### Exercise description
The data below holds a line containing "990x526 pixels." and a line containing "Open the PLC_1 [CPU 1211C] device dropdown"; please quote exactly those two lines and every line between them, and nothing else.

### Recorded data
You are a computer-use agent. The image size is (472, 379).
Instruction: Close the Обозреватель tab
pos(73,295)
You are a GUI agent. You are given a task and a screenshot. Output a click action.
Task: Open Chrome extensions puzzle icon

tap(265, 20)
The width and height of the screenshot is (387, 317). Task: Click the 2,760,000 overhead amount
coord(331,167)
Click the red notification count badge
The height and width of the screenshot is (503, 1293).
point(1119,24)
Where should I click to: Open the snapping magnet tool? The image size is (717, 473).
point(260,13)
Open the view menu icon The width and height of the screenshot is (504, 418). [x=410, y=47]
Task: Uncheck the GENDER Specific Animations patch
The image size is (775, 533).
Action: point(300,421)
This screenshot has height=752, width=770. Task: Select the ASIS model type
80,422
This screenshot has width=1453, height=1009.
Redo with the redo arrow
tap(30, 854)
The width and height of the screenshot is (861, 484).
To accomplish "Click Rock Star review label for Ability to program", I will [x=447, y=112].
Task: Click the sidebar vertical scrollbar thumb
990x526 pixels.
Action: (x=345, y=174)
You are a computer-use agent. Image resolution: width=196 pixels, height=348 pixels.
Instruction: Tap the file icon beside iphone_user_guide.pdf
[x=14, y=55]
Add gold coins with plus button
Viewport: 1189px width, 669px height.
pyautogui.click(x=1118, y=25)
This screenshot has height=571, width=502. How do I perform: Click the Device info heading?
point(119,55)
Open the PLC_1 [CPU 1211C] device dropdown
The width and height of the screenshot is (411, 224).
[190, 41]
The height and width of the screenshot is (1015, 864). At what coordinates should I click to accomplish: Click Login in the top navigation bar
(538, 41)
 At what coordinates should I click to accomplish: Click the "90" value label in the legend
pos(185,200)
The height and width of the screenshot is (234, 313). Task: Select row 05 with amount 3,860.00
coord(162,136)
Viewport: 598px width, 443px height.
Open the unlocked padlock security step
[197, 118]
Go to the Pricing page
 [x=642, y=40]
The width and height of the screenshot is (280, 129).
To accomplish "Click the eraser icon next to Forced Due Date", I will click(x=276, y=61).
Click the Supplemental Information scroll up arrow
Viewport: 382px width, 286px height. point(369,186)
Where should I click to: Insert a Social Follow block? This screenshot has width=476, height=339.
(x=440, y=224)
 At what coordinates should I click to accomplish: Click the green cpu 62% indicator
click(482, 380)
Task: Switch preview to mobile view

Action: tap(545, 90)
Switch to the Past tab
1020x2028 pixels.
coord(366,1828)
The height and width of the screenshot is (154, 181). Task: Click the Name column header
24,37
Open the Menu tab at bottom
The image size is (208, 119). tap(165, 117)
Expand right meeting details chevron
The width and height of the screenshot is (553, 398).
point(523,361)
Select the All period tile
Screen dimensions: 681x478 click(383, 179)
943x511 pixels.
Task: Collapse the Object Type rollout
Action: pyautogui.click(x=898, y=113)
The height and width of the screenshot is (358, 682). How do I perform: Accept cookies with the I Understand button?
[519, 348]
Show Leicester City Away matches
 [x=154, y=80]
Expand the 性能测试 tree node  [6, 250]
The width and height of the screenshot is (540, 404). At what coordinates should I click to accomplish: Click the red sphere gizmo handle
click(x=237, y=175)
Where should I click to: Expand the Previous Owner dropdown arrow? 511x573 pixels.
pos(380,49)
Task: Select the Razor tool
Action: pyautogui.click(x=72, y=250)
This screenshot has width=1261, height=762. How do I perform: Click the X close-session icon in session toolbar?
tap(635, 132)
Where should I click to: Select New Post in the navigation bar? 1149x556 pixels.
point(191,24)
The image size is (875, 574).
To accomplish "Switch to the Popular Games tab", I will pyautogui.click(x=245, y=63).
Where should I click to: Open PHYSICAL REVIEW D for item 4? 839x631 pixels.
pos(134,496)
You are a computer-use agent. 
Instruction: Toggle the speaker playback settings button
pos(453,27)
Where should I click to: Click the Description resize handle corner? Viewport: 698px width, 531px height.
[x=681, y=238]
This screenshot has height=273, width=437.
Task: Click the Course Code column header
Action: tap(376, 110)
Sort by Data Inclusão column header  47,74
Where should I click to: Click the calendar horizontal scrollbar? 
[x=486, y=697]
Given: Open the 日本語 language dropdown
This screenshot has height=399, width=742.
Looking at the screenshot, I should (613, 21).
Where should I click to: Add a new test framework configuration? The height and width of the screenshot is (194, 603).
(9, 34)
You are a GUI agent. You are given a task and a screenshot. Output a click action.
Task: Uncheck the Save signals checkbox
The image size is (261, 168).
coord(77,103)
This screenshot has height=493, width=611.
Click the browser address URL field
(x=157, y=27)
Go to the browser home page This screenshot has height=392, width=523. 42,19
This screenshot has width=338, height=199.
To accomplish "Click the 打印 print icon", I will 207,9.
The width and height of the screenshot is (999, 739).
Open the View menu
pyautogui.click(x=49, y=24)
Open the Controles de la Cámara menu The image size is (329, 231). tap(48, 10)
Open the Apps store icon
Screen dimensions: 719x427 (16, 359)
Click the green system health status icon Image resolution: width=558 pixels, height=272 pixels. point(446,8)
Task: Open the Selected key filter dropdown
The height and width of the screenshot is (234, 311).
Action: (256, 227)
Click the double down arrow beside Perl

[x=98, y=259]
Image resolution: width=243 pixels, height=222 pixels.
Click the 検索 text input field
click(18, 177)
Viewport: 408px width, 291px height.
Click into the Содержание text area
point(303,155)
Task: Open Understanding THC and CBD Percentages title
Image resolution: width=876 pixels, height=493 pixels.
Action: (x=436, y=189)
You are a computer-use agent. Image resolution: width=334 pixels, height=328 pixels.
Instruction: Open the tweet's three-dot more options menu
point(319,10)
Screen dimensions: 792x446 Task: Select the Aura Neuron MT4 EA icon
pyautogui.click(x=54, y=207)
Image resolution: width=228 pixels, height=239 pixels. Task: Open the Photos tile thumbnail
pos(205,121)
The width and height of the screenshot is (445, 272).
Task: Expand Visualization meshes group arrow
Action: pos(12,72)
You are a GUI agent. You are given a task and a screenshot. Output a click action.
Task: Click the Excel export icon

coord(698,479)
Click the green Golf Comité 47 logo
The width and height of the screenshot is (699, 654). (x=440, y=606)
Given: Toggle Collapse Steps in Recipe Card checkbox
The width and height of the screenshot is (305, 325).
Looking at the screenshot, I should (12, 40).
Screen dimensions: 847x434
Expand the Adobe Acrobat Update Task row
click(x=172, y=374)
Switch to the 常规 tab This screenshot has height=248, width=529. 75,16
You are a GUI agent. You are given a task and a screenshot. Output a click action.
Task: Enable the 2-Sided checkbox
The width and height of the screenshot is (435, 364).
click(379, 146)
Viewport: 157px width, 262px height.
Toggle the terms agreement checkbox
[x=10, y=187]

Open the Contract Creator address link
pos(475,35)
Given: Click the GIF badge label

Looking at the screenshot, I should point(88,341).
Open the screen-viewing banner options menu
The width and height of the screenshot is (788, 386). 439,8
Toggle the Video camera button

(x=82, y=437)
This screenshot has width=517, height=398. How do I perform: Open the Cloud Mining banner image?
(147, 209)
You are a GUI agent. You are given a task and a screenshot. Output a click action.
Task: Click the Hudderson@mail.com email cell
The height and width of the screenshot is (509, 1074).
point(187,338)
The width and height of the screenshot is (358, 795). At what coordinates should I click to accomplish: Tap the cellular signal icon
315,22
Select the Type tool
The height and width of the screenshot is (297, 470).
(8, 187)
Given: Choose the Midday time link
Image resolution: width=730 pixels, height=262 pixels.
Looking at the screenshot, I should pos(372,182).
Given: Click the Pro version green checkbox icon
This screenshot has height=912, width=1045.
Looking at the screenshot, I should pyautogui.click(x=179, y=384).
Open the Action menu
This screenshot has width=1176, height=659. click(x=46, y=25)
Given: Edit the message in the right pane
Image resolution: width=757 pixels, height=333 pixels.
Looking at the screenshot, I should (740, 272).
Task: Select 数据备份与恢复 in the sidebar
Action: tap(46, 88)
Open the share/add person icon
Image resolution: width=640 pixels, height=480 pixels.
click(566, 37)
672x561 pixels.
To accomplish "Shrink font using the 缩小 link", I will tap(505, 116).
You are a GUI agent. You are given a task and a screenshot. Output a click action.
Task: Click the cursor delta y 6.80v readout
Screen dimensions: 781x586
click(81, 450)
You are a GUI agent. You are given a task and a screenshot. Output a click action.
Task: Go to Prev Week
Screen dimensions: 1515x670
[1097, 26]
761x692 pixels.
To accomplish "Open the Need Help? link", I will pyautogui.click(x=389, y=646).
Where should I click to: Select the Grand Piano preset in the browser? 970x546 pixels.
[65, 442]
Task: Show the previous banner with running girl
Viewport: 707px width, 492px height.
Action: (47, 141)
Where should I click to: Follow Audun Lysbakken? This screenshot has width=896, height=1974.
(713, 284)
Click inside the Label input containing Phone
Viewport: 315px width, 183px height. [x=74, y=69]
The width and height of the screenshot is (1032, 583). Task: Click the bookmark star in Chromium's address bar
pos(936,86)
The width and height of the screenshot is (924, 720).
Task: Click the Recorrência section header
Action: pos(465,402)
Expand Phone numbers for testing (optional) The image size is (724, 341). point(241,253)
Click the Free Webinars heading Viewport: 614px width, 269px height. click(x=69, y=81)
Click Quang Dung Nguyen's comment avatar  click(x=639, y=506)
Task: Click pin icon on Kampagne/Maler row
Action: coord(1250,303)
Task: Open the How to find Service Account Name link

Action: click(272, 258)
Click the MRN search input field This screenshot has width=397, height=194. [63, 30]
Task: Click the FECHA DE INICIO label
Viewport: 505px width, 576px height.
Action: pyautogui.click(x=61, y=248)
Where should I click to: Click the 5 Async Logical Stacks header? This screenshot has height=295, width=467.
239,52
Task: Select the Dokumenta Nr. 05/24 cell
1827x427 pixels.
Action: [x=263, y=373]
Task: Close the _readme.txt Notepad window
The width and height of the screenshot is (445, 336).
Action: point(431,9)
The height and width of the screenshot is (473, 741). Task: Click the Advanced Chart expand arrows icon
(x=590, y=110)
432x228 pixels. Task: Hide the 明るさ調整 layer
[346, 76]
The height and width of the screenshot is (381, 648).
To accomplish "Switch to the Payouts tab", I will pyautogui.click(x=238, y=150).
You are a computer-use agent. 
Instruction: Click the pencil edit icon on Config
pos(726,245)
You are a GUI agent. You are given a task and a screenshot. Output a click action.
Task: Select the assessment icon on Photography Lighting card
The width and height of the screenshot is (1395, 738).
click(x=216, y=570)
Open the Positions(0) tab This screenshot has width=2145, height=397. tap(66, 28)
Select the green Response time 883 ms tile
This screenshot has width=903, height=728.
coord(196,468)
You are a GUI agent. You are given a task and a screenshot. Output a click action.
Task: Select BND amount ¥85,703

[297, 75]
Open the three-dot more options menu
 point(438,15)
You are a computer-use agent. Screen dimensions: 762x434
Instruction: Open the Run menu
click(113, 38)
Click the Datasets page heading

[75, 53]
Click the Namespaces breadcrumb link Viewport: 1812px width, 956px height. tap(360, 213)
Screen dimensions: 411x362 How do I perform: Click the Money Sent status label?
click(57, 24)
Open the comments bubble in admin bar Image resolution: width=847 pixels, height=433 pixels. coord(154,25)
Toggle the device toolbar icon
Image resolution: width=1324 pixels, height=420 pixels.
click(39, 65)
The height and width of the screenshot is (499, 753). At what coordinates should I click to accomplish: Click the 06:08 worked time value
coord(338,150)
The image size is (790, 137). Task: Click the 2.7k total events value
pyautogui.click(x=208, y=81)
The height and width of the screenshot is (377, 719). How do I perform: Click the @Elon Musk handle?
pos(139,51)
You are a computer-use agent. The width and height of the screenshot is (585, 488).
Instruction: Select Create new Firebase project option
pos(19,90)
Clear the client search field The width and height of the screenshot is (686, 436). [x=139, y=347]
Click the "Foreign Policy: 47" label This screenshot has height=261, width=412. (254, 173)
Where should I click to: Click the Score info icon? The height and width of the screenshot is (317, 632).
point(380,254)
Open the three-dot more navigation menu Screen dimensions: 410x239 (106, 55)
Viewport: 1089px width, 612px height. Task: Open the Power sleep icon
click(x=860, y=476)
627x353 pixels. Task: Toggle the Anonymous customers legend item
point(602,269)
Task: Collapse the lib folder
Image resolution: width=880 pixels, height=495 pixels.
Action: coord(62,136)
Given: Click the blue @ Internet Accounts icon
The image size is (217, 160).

### Solution for this exercise
990x526 pixels.
Action: (x=345, y=174)
You are a computer-use agent. Image resolution: width=196 pixels, height=348 pixels.
Instruction: Tap the file icon beside iphone_user_guide.pdf
[x=14, y=55]
Add gold coins with plus button
Viewport: 1189px width, 669px height.
pyautogui.click(x=1118, y=25)
This screenshot has height=571, width=502. How do I perform: Click the Device info heading?
point(119,55)
Open the PLC_1 [CPU 1211C] device dropdown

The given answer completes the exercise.